The arrival of the holiday season, while not exactly a surprise at Thanksgiving, was not something I was eager to embrace as early as Halloween, despite the retail industry's relentless effort to cause us to skip right over Thanksgiving (since one doesn't normally buy gifts for that) in favor of Christmas and zoom right into the holiday (read: shopping/spending) spirit. Accordingly, I resist all efforts to get into the "Christmas spirit" until December 1. It's just way too much red and green and holiday "cheer" before December's arrival, ignores the fact that it's still fall and, in some areas like the mid-south, still very much peak foliage season. To ignore that gives short shrift to autumn and the Thanksgiving holiday that I find equally worthy of our attention. Winter doesn't begin until December 21, so I express my resistance to the rushing of that season by not giving Christmas any significant attention until December. I won't decorate for Christmas until then.
As with Thanksgiving, my mantel is the primary focus of my holiday decorating. It's the area of my home that's most easily changed with the seasons and holidays, but in early December I also found a charming pre-lit faux evergreen 4-foot "pencil" tree in a nice, urn-like base at Goodwill for $12. There were several such trees available, but this one was the nicest, in my view, so I placed it by my front door (where there's a conveniently located exterior outlet). I put the lights on a timer, so it clicks on from dusk until about 11pm and gently illuminates the doorway, which makes it warm and welcoming, I think.
I also lucked into a huge "contractor" size bag full of faux evergreen garland at another local thrift shop - at least 200 ft or more - for a paltry $5. Wow - that was quite a deal! Two of the garlands in the bag were illuminated, so I strung one of them around the mantle and added a little faux tree I got for $2, at the center, flanked by some votive candles in glass votive holders and small (real) apples.

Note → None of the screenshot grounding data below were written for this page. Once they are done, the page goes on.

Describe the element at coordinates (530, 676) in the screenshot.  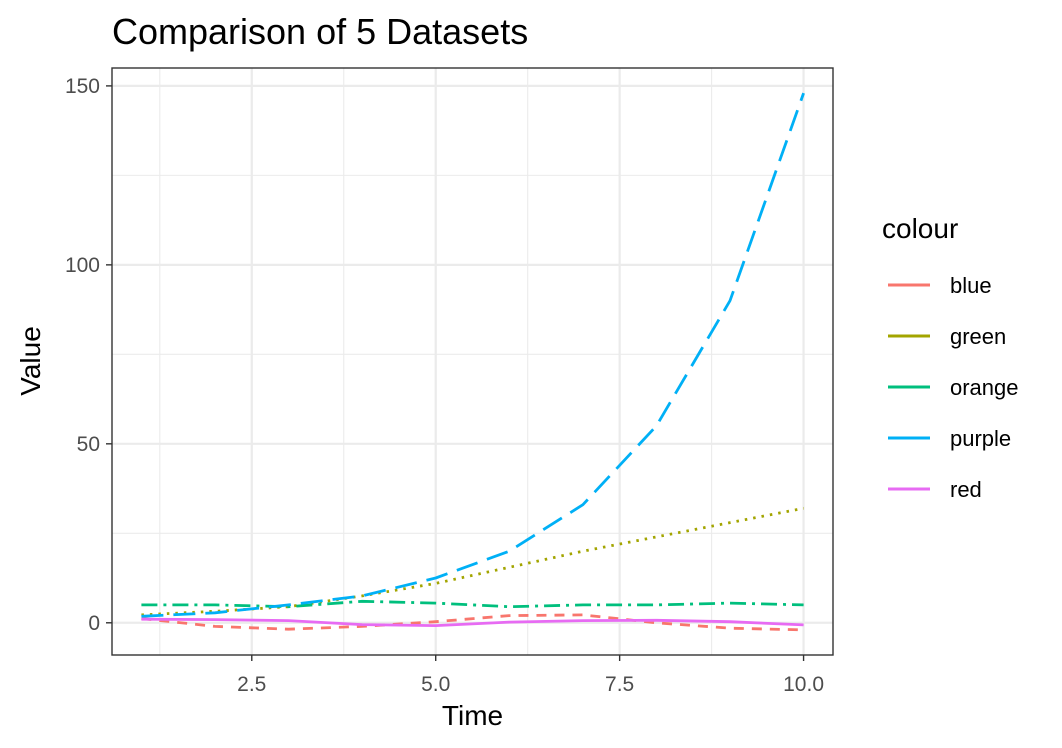
I see `x-axis: 2.5 5.0 7.5 10.0` at that location.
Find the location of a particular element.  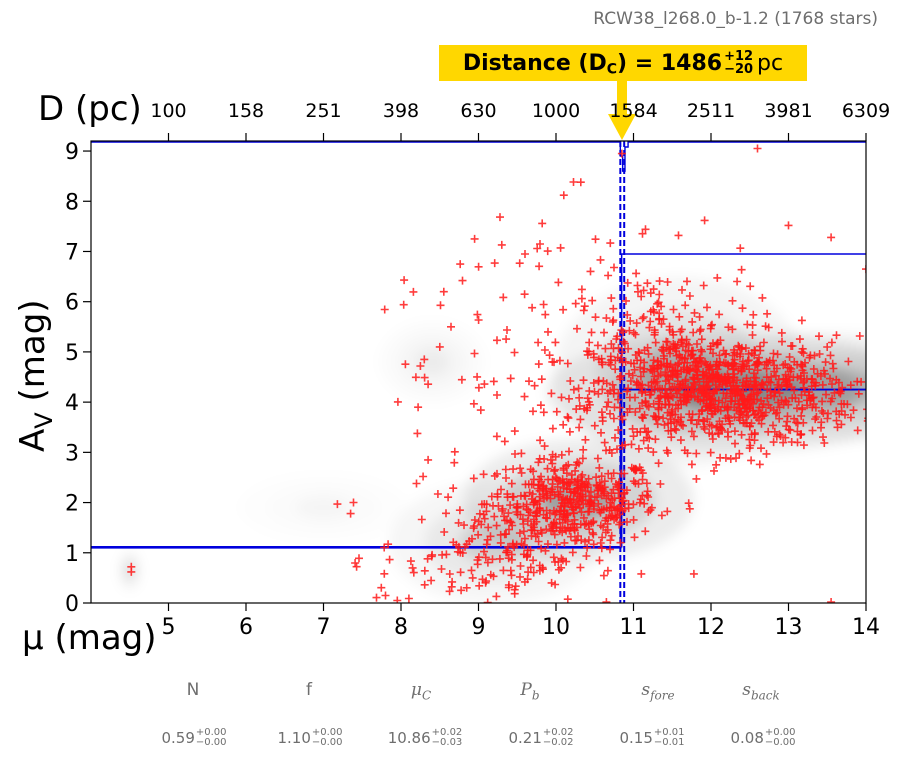

param-sback-value: 0.08 is located at coordinates (747, 738).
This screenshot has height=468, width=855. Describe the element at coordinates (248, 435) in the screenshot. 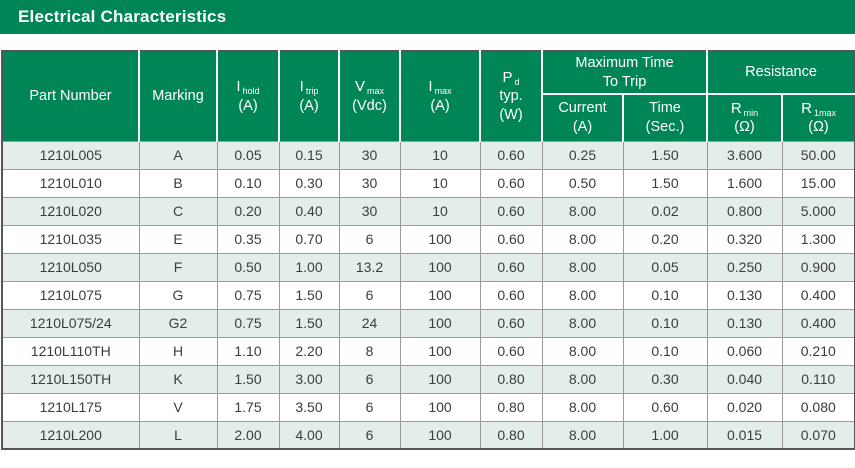

I see `table-cell: 2.00` at that location.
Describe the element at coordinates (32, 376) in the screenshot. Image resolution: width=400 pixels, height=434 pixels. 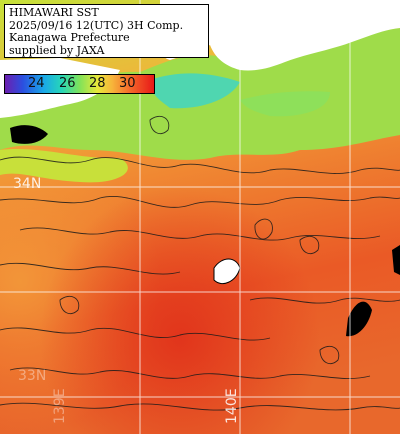
I see `lat-label-33n: 33N` at that location.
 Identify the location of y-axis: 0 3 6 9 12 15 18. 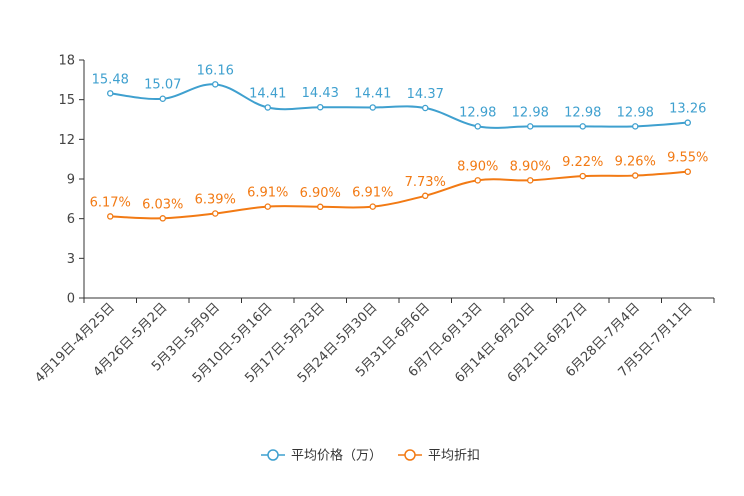
(72, 180).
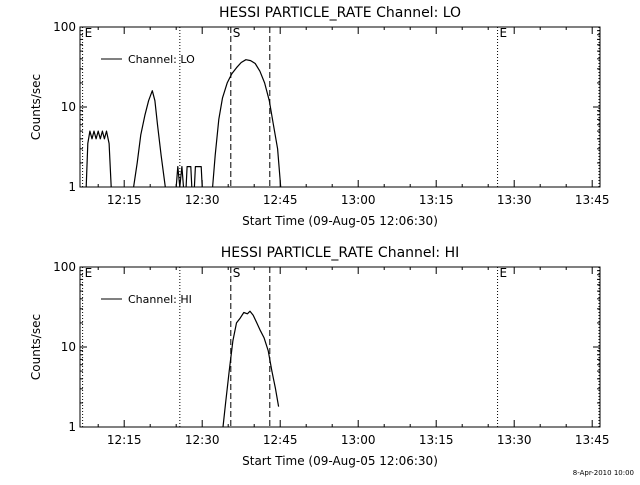 The image size is (640, 485). Describe the element at coordinates (160, 300) in the screenshot. I see `legend-label: Channel: HI` at that location.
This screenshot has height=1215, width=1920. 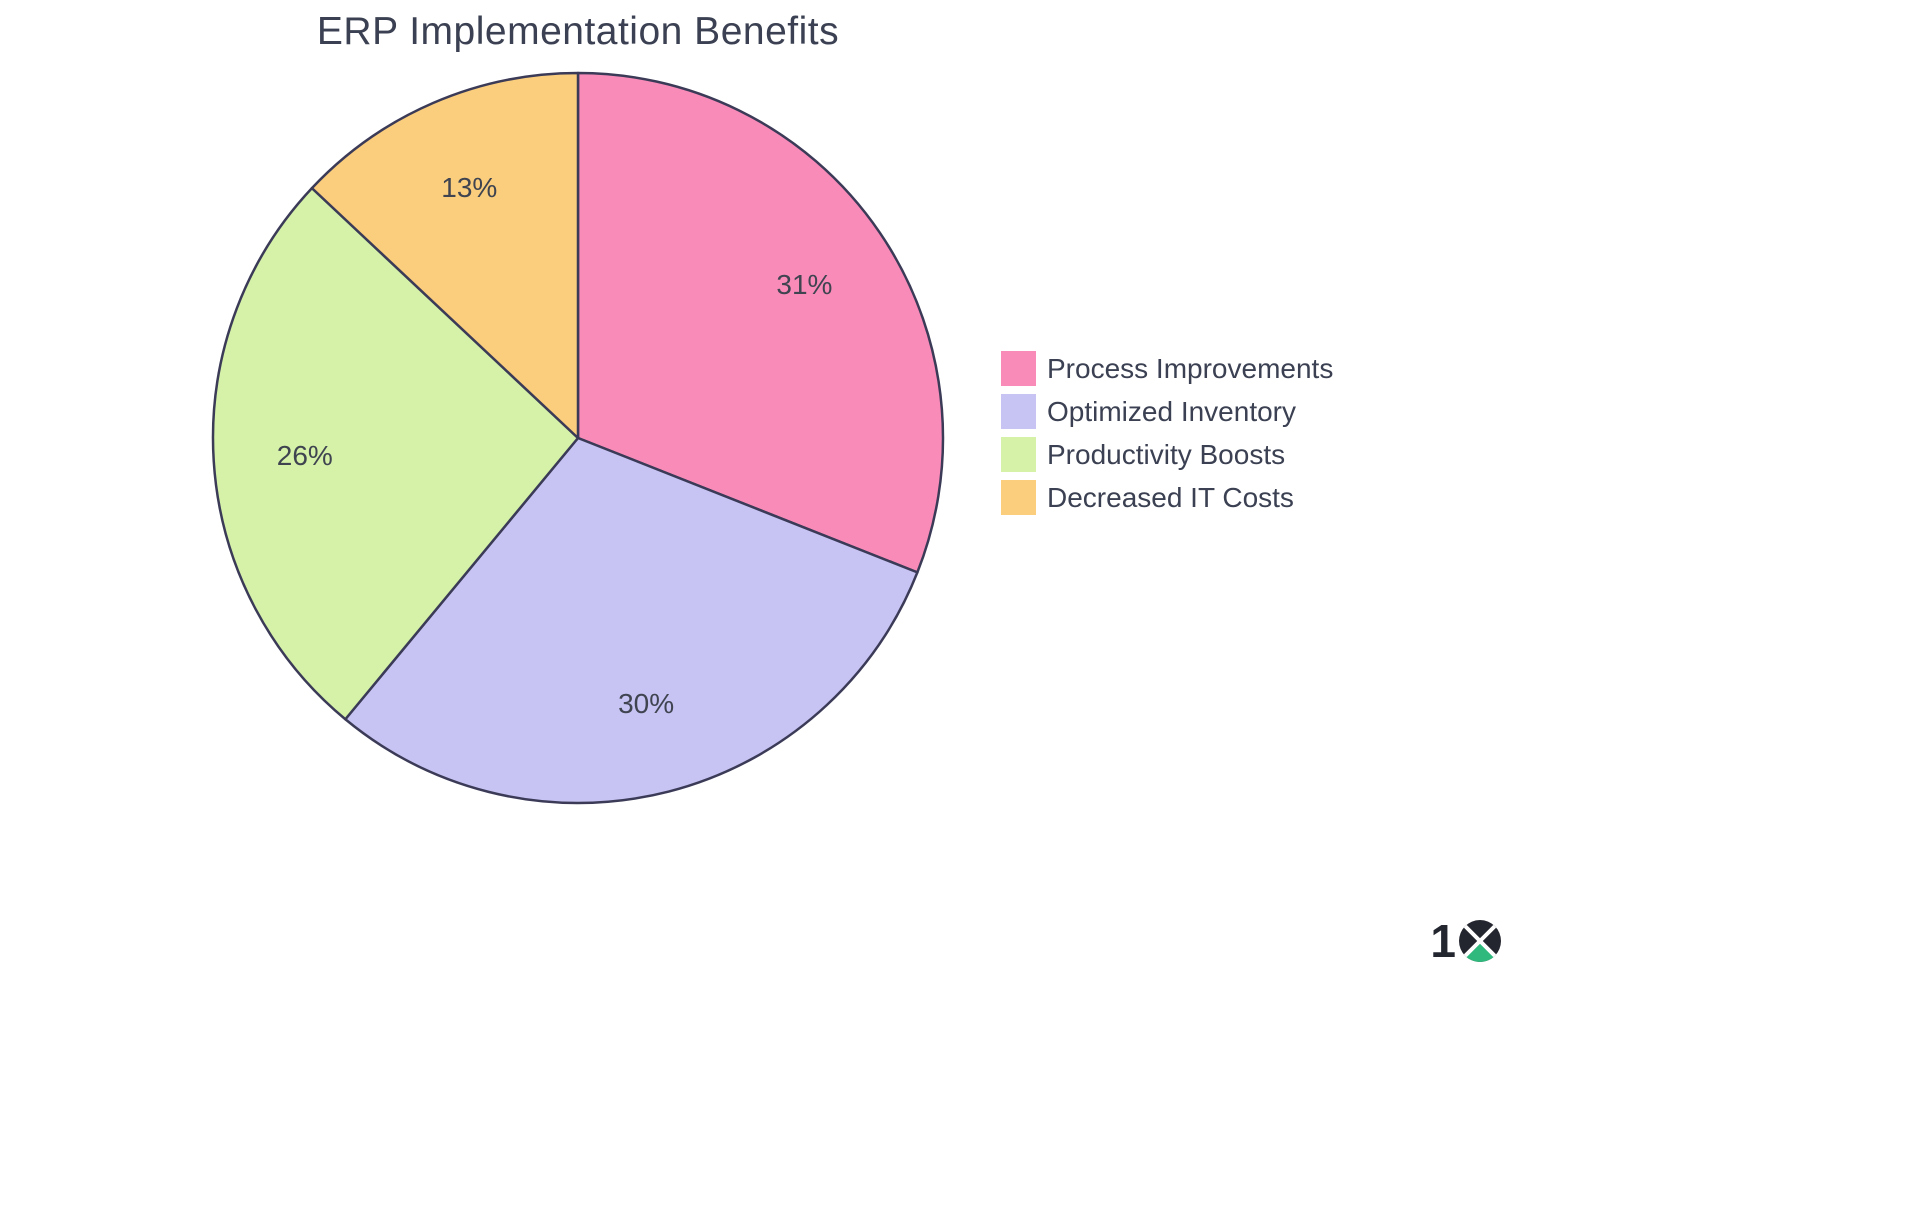 I want to click on chart-title: ERP Implementation Benefits, so click(x=578, y=32).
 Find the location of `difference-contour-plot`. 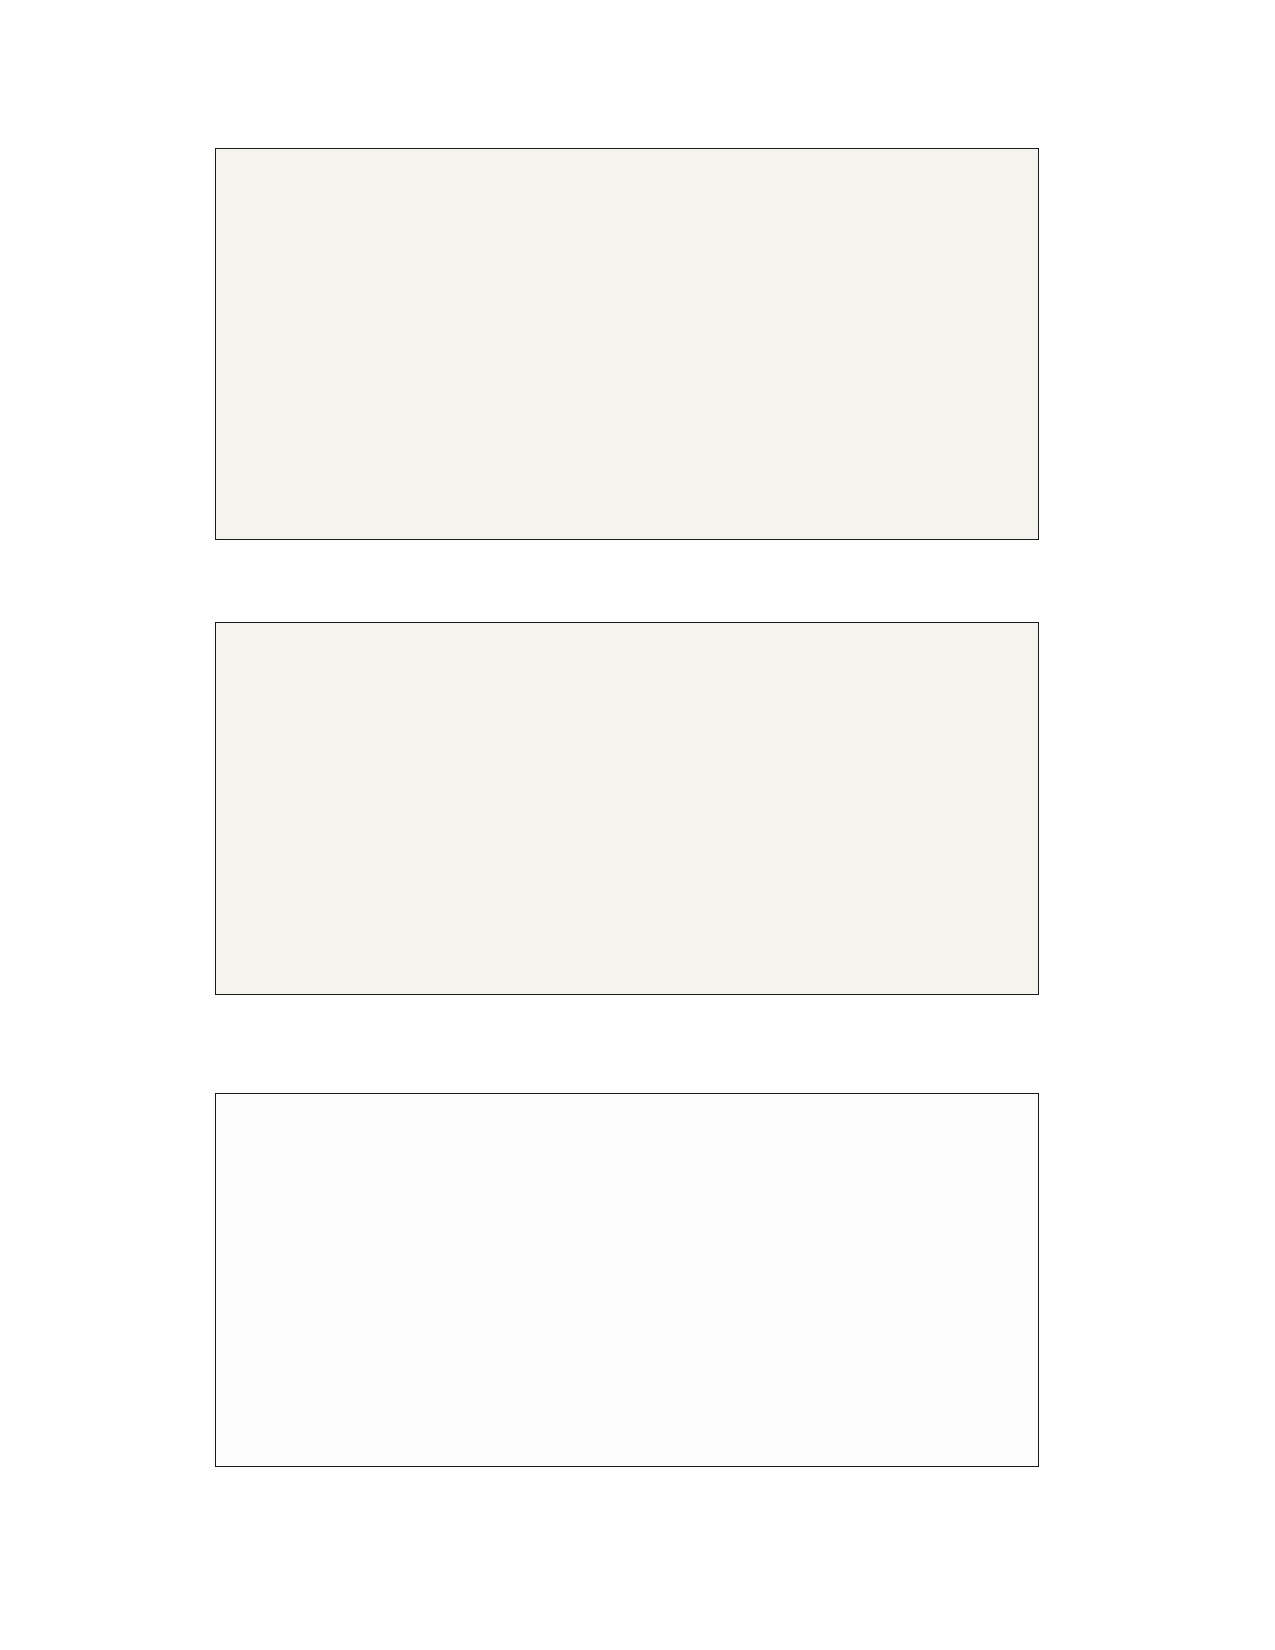

difference-contour-plot is located at coordinates (627, 1280).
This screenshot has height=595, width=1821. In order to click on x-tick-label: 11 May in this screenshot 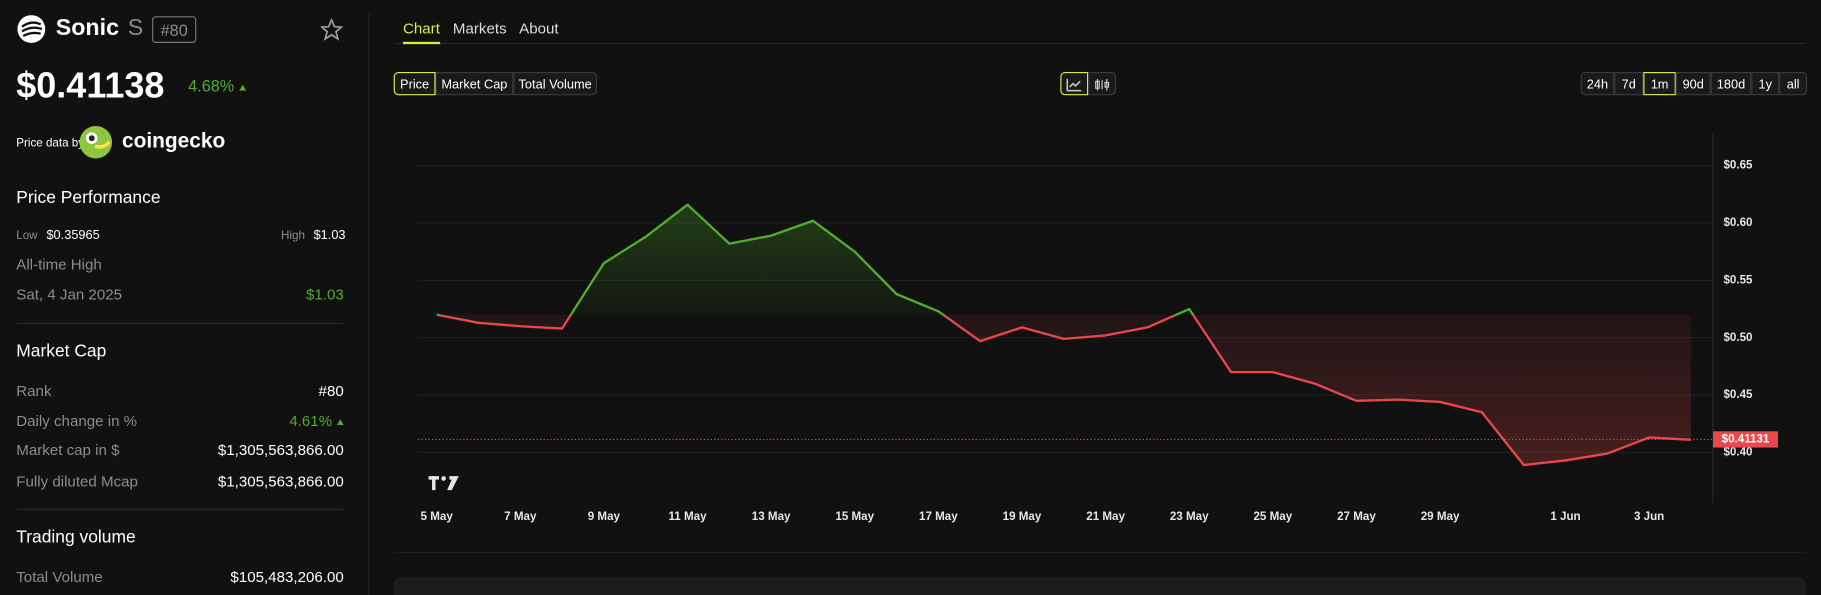, I will do `click(688, 516)`.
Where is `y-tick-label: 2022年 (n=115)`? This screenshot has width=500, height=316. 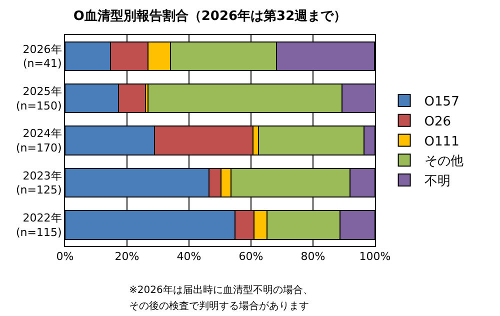
y-tick-label: 2022年 (n=115) is located at coordinates (39, 226).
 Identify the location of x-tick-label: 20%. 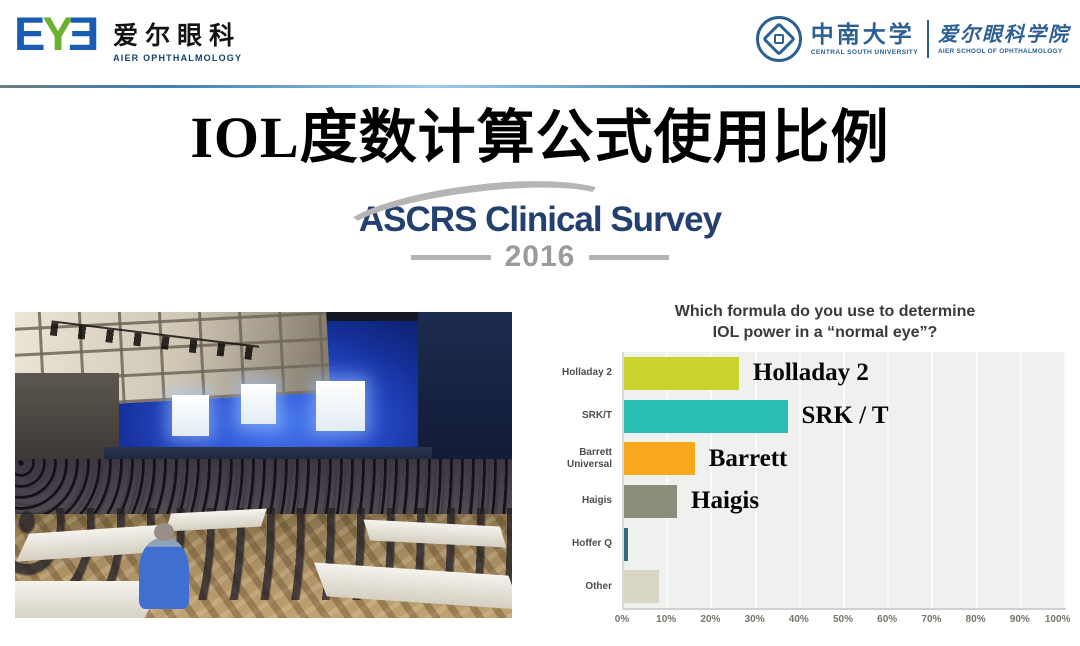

Below the mantel I hung two small brass faux hunting horns with faux greenery and berries, red-and-green ribbon and jingle bells embellishments at each end. In the center, I hung another small embellished brass horn enhanced with a small vintage jumping horse and rider ornament that a friend (and former classmate from 1st through 12th grade) gave me recently. She was going through some old holiday items while to trying to edit out of her collection of ornaments she no longer wanted to keep and thought I'd like this one and another small brass hunting horn -- she was right. As a horsewoman, I do tend to lean heavily in the direction of equestrian-related decor, which is especially appealing for the Christmas holidays.
While some with more European leanings might extend the holiday season until mid-January, I lean in the direction of wrapping up the "holiday season" now that New Year's Day has come and gone. I'm packing up the holiday things this weekend and putting them all back in storage until next December. It'll be back sooner than we realize.
As with most of the Eastern U.S., our weather was unusually mild in December, with no snow until two days before New Year's Day, and temperatures were atypically warm -- 65 degrees on Christmas Day. (That was a treat for those of us who aren't huge fans of cold and snow.) Now that the weather has reverted to more "normal" conditions for Northeastern winters, I'll focus on keeping the bird feeders hanging outside stocked with seed and use the time indoors sipping hot chocolate (yum!) by the fire, cooking, baking, and cleaning, sorting and tossing the unnecessary things that tend to invade and take up space in one's life. It's never too early to start on "spring cleaning"!
I hope you had very happy holidays, whatever version you celebrate, and have a most happy, healthy and prosperous New Year!